Since we got 0, $(x-2)$ is a factor! (Matches!)

4. **If $x=6$:**
Plug in 6 into $x^7 - x$: $6^7 - 6$.
Because of Fermat's Little Theorem, $6^7 \equiv 6 \pmod 7$.
So, $6^7 - 6 \equiv 6 - 6 \equiv 0 \pmod 7$.
Since we got 0, $(x-6)$ is a factor! (Matches!)

We can see that this works for all the numbers $0, 1, 2, 3, 4, 5, 6$.
Since $0, 1, 2, 3, 4, 5,$ and $6$ are all roots of $x^7 - x$ (because plugging them in makes the expression 0!), the Factor Theorem tells us that $x$, $(x-1)$, $(x-2)$, $(x-3)$, $(x-4)$, $(x-5)$, and $(x-6)$ are all factors.
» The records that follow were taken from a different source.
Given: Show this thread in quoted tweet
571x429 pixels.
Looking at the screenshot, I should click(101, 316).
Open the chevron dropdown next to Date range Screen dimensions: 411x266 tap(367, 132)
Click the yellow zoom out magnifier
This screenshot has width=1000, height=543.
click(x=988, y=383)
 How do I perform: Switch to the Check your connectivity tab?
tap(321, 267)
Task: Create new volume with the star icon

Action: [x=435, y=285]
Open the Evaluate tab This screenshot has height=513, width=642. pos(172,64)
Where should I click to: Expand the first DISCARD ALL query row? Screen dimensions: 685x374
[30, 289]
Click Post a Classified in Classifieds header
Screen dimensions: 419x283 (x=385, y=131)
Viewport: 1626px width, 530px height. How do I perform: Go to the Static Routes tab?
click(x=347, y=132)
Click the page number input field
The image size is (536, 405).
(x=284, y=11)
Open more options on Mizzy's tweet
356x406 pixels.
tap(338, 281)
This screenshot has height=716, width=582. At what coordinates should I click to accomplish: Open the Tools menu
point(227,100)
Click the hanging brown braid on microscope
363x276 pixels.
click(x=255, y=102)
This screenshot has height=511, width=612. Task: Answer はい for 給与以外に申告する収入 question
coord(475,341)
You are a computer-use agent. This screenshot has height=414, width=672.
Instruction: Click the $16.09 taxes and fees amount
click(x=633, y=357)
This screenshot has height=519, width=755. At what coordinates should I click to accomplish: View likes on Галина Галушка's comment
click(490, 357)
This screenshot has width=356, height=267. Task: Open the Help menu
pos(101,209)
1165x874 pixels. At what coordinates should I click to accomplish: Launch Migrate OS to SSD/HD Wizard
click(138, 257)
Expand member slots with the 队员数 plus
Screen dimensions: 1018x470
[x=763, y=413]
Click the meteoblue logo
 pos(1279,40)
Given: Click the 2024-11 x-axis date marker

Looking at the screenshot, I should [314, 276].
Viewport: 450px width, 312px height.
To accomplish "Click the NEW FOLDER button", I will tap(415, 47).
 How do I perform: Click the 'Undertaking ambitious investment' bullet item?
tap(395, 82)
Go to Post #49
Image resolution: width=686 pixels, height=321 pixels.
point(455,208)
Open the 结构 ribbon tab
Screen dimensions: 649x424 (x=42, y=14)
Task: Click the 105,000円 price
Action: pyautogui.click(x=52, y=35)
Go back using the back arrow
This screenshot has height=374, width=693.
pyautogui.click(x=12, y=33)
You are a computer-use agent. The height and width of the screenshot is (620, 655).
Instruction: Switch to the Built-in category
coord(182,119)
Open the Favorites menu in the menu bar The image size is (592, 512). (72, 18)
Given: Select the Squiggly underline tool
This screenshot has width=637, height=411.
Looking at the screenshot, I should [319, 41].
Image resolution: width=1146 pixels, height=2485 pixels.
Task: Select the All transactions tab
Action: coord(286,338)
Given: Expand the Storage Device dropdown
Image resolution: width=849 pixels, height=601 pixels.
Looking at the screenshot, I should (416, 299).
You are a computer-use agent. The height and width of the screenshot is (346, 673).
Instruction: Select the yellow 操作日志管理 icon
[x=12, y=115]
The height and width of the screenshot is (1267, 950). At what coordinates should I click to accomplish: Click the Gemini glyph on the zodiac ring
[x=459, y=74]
Our original polynomial $x^7 - x$ has the highest power of $x$ as $x^7$. The other side, $x(x-1)(x-2)(x-3)(x-4)(x-5)(x-6)$, also has the highest power of $x$ as $x^7$ (if you imagine multiplying all the 'x's together). Since both sides have the same highest power of $x$ and their leading coefficients (the number in front of $x^7$) are both 1, these two expressions must be exactly the same!

So, we've shown that $x^7 - x$ factors in $\mathbb{Z}_7[x]$ as $x(x-1)(x-2)(x-3)(x-4)(x-5)(x-6)$ using the Factor Theorem and a little help from Fermat's Little Theorem without doing any big multiplications. How cool is that!